Reproduce verbatim the portion of the items below that begins with the line containing "Where should I click to: Expand" and ends with the line containing "Screen dimensions: 550x413 point(160,6)", including both of those lines.

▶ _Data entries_

# # #

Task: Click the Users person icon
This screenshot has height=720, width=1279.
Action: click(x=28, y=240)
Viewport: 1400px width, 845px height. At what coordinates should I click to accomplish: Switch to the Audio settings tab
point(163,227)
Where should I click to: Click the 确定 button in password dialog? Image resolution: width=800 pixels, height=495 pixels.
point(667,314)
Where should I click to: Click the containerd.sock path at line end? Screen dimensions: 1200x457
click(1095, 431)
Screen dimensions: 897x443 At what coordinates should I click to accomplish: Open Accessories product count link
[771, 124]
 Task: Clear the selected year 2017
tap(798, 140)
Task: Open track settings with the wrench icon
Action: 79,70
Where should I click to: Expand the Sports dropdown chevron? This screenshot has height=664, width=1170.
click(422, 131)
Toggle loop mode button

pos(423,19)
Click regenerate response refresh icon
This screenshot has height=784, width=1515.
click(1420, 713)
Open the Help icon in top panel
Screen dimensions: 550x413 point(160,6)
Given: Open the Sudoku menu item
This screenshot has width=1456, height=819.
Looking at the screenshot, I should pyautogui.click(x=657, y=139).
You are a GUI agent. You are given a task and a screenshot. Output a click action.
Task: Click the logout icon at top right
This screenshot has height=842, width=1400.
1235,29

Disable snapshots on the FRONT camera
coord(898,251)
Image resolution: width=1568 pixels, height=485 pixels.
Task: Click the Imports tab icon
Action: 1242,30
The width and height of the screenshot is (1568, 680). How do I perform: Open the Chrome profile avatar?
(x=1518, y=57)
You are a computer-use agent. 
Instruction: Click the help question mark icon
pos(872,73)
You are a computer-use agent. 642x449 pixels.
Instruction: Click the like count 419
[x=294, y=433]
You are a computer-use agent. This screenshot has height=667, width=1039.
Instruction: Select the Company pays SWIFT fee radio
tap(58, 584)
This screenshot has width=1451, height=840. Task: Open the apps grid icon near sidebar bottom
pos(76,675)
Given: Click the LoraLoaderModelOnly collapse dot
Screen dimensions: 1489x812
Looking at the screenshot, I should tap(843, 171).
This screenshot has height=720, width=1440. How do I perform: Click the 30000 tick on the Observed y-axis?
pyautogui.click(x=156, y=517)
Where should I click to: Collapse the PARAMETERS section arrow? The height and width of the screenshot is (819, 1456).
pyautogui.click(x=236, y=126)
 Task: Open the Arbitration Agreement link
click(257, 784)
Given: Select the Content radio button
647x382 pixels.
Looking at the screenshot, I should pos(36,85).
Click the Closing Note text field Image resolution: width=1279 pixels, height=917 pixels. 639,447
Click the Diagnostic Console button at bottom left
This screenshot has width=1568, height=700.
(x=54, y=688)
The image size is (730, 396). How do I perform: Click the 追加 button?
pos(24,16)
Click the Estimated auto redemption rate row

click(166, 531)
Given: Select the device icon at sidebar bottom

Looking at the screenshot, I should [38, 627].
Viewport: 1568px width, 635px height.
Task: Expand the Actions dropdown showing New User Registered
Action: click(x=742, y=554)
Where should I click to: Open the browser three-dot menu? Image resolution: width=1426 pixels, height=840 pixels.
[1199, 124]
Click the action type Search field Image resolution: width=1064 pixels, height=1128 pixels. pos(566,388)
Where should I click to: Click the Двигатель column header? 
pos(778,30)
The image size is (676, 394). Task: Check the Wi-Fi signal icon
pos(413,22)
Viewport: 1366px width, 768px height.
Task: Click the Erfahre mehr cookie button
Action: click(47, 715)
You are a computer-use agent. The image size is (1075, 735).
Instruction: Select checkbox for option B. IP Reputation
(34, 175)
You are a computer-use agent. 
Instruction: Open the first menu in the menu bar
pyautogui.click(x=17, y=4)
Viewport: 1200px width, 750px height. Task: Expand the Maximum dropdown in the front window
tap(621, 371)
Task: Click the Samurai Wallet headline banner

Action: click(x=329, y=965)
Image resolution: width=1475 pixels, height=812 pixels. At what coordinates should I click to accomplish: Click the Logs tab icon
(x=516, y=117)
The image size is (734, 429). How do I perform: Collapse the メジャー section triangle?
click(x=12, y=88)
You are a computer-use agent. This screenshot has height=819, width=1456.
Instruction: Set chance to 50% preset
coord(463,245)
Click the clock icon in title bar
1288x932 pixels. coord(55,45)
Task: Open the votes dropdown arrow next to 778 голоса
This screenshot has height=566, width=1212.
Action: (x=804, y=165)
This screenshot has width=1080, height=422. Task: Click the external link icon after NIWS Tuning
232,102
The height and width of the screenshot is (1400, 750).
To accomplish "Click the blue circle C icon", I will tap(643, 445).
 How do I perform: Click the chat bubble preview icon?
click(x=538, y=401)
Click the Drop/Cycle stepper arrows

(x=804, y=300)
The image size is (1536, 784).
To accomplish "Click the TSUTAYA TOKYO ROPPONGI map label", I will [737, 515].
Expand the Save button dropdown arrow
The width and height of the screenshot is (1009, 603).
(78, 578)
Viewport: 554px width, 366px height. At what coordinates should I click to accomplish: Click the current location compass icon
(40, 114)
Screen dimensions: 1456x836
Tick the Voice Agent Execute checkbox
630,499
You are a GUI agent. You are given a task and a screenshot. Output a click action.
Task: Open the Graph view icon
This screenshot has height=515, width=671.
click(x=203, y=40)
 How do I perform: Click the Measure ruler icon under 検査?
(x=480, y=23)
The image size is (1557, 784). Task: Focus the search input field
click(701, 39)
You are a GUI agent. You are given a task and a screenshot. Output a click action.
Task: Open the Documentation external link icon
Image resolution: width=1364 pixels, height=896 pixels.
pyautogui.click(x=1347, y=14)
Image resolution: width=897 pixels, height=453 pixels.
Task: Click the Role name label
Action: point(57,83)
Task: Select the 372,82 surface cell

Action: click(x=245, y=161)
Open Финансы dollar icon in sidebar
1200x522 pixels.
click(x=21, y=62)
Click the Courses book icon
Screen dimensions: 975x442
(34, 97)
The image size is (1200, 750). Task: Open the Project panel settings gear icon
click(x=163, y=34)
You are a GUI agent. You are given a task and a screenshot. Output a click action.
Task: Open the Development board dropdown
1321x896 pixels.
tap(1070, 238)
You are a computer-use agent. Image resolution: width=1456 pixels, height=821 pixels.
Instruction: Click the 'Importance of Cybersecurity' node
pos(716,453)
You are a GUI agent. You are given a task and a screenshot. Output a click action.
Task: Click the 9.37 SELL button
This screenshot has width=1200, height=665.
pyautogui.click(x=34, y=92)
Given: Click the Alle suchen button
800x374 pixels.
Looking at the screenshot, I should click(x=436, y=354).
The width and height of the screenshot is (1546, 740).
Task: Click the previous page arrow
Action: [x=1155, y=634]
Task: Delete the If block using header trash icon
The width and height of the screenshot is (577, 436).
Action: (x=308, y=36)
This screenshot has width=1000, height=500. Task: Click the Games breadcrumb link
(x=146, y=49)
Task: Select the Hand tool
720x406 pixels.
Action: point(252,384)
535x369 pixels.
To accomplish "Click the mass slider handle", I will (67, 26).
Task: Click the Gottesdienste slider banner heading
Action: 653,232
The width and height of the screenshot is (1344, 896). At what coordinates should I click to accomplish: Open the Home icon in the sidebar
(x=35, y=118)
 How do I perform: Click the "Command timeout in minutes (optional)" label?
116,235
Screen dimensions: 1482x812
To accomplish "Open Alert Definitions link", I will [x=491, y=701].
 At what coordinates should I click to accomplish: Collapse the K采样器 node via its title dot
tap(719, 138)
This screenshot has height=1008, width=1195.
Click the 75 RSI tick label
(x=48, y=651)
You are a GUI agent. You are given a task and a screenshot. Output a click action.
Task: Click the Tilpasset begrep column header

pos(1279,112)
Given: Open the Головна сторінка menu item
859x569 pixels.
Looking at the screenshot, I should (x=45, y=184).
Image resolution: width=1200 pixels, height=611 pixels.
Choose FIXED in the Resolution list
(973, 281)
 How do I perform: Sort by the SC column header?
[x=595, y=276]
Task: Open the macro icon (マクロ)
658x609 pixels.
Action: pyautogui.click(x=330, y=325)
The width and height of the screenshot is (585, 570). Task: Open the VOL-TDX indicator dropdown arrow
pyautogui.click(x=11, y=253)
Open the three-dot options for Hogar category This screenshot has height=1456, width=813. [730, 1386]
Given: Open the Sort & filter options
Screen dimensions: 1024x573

# # #

▶ _Expected answer_
Where should I click to: Expand the Sports dropdown chevron? This screenshot has height=664, width=1170.
click(422, 131)
Toggle loop mode button

pos(423,19)
Click regenerate response refresh icon
This screenshot has height=784, width=1515.
click(1420, 713)
Open the Help icon in top panel
Screen dimensions: 550x413 point(160,6)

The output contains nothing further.